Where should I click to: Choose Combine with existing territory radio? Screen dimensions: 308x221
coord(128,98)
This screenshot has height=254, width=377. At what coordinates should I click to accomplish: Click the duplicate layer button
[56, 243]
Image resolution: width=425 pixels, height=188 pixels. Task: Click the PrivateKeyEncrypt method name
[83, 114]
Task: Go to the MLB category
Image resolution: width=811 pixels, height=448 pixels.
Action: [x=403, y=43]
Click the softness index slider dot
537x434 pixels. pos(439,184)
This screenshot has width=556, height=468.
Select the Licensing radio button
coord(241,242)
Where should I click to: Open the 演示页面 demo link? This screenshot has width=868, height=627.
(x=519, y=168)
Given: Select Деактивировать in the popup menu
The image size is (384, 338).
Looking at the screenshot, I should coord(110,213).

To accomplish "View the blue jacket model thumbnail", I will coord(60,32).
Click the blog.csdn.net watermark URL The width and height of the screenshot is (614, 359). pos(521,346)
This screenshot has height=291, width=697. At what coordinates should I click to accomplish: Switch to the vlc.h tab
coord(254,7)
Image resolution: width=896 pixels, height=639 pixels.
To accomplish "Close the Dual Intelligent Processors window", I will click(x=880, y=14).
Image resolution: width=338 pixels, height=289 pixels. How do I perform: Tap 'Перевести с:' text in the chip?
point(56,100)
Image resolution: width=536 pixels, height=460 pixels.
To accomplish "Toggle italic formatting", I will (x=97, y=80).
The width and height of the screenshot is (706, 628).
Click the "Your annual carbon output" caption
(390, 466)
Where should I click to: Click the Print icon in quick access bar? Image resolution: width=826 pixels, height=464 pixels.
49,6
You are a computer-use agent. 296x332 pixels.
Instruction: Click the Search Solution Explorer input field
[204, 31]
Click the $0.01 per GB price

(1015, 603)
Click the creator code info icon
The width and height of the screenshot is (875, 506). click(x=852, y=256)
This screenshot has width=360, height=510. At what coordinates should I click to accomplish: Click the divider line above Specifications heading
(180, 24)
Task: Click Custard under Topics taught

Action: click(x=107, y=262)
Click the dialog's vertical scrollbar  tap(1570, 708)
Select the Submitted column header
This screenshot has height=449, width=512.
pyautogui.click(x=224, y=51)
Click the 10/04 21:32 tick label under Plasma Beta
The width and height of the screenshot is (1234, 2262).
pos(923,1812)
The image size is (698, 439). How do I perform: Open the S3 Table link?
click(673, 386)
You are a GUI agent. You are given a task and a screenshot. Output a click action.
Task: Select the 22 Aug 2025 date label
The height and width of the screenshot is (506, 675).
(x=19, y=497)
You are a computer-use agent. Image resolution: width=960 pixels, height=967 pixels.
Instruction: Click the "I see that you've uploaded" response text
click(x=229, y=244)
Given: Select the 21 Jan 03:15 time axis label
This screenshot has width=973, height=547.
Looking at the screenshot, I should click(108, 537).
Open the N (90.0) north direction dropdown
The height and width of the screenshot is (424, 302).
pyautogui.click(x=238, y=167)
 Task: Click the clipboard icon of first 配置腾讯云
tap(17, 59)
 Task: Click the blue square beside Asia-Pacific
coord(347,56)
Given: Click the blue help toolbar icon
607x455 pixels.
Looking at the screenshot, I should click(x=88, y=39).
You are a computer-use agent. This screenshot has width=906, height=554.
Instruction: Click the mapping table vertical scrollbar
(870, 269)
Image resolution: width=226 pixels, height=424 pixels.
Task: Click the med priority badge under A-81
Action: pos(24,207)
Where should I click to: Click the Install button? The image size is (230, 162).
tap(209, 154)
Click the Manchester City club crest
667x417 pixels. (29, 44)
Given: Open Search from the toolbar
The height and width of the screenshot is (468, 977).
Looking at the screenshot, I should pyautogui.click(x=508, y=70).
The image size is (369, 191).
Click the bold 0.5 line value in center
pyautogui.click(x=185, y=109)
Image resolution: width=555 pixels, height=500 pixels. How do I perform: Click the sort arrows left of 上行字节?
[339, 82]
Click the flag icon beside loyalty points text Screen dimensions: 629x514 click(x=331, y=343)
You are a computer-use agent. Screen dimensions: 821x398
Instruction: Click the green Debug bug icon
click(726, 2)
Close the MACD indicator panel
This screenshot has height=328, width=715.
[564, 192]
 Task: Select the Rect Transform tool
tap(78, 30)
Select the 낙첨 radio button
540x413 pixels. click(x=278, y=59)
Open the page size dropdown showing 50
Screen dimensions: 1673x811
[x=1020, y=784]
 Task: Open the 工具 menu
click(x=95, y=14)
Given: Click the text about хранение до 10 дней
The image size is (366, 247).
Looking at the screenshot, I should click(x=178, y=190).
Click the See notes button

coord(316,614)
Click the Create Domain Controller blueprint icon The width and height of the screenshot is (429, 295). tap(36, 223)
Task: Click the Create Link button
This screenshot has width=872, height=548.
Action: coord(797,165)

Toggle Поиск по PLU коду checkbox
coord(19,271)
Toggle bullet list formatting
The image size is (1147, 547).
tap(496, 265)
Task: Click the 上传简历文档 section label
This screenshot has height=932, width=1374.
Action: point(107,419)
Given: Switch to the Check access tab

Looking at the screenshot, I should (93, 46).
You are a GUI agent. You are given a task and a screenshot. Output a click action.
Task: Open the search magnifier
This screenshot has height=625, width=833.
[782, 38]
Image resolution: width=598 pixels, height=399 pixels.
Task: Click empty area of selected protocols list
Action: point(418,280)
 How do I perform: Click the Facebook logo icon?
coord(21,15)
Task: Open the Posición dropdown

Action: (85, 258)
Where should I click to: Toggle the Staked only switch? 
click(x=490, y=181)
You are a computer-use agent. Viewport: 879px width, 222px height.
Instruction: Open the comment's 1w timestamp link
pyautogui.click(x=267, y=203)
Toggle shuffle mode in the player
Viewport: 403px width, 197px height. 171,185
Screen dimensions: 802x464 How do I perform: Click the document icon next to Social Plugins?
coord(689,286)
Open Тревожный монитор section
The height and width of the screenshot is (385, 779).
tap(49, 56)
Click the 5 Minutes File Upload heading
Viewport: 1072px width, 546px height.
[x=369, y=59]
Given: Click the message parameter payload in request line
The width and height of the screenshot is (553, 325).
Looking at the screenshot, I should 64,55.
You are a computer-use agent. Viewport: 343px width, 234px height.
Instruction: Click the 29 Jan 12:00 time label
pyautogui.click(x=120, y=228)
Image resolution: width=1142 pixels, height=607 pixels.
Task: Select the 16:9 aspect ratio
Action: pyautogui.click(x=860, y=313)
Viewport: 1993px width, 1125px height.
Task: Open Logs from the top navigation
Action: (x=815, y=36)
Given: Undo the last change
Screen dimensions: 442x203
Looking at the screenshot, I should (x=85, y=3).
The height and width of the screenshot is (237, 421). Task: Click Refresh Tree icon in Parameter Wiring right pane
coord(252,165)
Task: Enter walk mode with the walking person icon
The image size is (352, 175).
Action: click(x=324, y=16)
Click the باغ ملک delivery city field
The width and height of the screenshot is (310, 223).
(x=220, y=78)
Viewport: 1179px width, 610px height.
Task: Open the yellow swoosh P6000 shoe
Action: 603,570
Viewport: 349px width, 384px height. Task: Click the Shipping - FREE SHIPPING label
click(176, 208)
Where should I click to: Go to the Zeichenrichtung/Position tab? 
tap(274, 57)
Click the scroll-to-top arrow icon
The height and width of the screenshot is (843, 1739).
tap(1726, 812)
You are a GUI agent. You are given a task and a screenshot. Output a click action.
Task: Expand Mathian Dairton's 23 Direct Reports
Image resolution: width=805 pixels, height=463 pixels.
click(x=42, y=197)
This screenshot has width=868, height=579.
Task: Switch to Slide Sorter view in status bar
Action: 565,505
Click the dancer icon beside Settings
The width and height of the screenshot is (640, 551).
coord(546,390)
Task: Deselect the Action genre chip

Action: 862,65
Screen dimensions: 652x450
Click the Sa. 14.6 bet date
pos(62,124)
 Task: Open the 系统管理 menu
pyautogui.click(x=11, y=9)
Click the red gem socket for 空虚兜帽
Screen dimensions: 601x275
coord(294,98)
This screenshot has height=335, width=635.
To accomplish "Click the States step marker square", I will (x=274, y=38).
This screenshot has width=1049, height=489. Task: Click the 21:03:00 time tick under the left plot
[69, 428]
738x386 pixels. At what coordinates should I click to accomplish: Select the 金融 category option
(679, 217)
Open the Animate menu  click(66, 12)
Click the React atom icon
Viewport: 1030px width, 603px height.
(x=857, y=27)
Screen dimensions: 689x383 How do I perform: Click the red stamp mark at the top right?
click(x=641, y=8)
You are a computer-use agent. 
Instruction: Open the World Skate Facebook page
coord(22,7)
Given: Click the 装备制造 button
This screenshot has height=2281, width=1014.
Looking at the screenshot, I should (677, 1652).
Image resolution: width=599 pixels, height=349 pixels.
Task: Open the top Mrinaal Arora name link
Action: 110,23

What to work on:
Exact reproduction is required. Give the lines of the data from its first line through the line containing "This screenshot has width=556, height=468.", and no others.

Answer:
Where should I click to: Choose Combine with existing territory radio? Screen dimensions: 308x221
coord(128,98)
This screenshot has height=254, width=377. At what coordinates should I click to accomplish: Click the duplicate layer button
[56, 243]
Image resolution: width=425 pixels, height=188 pixels. Task: Click the PrivateKeyEncrypt method name
[83, 114]
Task: Go to the MLB category
Image resolution: width=811 pixels, height=448 pixels.
Action: [x=403, y=43]
Click the softness index slider dot
537x434 pixels. pos(439,184)
This screenshot has width=556, height=468.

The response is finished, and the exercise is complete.